____ DATASET ENTRIES

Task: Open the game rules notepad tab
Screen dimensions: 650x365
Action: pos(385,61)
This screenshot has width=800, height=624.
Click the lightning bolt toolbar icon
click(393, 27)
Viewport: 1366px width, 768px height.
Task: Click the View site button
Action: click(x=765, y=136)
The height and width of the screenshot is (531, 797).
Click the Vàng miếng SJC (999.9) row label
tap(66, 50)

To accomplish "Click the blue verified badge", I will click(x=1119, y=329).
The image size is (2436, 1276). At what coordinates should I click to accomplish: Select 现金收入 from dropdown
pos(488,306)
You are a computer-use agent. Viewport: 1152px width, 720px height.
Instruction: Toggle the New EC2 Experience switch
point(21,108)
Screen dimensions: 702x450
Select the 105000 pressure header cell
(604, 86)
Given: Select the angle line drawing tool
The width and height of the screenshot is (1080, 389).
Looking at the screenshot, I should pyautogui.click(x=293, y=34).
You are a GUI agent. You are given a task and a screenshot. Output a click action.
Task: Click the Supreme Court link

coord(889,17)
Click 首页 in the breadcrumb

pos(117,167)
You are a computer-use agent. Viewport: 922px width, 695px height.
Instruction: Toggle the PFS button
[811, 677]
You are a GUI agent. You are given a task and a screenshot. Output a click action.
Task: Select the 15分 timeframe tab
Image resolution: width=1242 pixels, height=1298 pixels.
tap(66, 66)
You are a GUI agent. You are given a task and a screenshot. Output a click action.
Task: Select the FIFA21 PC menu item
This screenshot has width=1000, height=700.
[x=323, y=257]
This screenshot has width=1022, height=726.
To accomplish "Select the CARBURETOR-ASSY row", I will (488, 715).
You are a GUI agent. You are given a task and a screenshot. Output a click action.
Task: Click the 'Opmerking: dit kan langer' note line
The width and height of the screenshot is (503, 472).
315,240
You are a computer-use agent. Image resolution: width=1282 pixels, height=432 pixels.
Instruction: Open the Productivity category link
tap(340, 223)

________

WORK TASK: Only the count is wanted. Count the lines of the data above that include the string "will".

ANSWER TO THIS TASK: 2